Assisti ao filme 1 dia depois de terminar de ver a minisérie na Globo. A impressão que tive é que o filme é insuperavelmente superior como história, e a minisérie como documentário.
Procurei assistir ao filme pois perdi um capítulo da minisérie, e também porque o final me incomodou MUITO. Mas muito mesmo. Ele distoava completamente da sensibilidade com que o filme vinha sendo conduzido e fique incomodado com a narração em off, tipo Blade Runner explicando o final de lágrimas na chuva porque os produtores acharam que a audiência era muito estúpida pra chegar a sua própria conclusão.
Aí eu vi o filme e o final é outro, muitíssimo mais coerente e interessante, e embora o diretor tenha procurado dar sua mensagem, ela está DENTRO DO FILME, e não numa narração. Isso permite a você discutir o filme com os amigos, coisa que não é possível na minissérie.

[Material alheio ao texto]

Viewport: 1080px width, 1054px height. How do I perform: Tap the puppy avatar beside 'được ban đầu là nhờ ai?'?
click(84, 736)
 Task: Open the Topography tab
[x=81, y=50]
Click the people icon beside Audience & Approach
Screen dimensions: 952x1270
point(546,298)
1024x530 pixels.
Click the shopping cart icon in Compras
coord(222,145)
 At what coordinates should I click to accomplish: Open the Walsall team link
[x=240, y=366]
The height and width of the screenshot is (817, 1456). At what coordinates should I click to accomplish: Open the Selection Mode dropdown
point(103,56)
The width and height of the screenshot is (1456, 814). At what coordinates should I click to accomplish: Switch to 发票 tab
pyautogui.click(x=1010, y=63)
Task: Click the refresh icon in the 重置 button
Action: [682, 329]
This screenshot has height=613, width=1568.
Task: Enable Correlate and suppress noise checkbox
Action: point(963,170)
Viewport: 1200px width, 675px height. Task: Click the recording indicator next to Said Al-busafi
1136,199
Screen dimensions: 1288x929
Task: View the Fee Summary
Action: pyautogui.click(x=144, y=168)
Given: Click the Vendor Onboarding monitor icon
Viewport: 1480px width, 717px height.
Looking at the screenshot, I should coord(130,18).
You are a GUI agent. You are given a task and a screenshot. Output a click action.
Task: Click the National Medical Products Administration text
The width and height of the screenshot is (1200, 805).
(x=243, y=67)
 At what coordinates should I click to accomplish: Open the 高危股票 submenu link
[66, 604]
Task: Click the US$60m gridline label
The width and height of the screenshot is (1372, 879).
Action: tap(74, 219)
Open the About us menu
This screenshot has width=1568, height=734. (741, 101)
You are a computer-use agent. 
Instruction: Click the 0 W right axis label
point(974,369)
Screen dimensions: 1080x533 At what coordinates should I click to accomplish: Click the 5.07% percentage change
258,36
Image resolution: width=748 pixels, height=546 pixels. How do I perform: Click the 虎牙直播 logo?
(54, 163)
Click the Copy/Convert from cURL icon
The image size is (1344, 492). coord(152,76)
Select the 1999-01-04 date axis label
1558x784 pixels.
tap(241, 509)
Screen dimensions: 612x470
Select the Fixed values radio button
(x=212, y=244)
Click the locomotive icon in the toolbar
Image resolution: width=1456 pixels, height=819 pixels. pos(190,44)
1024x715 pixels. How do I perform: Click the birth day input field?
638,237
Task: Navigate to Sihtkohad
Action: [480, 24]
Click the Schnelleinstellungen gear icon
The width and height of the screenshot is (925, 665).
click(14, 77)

No filme a cronologia e certos fatos importantes como nascimento dos filhos, contexto histórico e pequenas curiosidades que provavelmente os fãs de Elis já sabem ficam de fora ou são atropelados em nome da história que o diretor quer contar. Só que a história é muito boa, e claramente ficou prejudicada na minissérie da Rede Globo, que tirou o ritmo (que é importante pra se envolver no drama) picotando tudo com cenas reais, entrevistas com celebridades, a própria atriz mais velha q foi chamada de novo pra fazer uma Elis dando uma entrevista "em retrospecto", e um narrador cafona dando um contexto histórico tipo documentário dos anos 50. Sem falar que cortar tudo em 4 dias faz você esquecer coisas importantes do começo.
Acho que as duas versões dialogam, e o filme se torna MUITO, mas MUITO interessante se visto após você saber todos os detalhes que aprendi na minissérie.

Ao contrário da minissérie, o filme não fica apontando o dedo pra culpados. Não culpa militares, nem homens, nem a Elis. Mas mostra, sugere, com sensibilidade, até porque nunca soubemos os reais motivos para a morte dela. Uma mulher cercada da figura masculina por todos os lados, que era uma pimentinha rebelde q jogava tudo pra cima, brigava, não se calava, mas que às vezes SE DEIXAVA cercear e se calar, quando tudo o que ela queria era CANTAR, se expressar. E definitivamente não estava satisfeita consigo mesma, e quando se viu o mais perto de ser "livre" não soube tomar as rédeas de sua vida, afundando nas drogas. Uma pena.

Elis (especialmente em sua versão minisérie) é um grande documento histórico das transições musicais do Brasil da Bossa Nova para a Jovem guarda, Tropicalismo e a MPB como conhecemos hoje. E a adição da cena dela com a Rita Lee engrandece a história. Mas o filme é um grande exemplo de documentário musical BEM EXECUTADO, melhor inclusive que Bohemian Rhapsody no aspecto de retratar o artista em suas diversas facetas.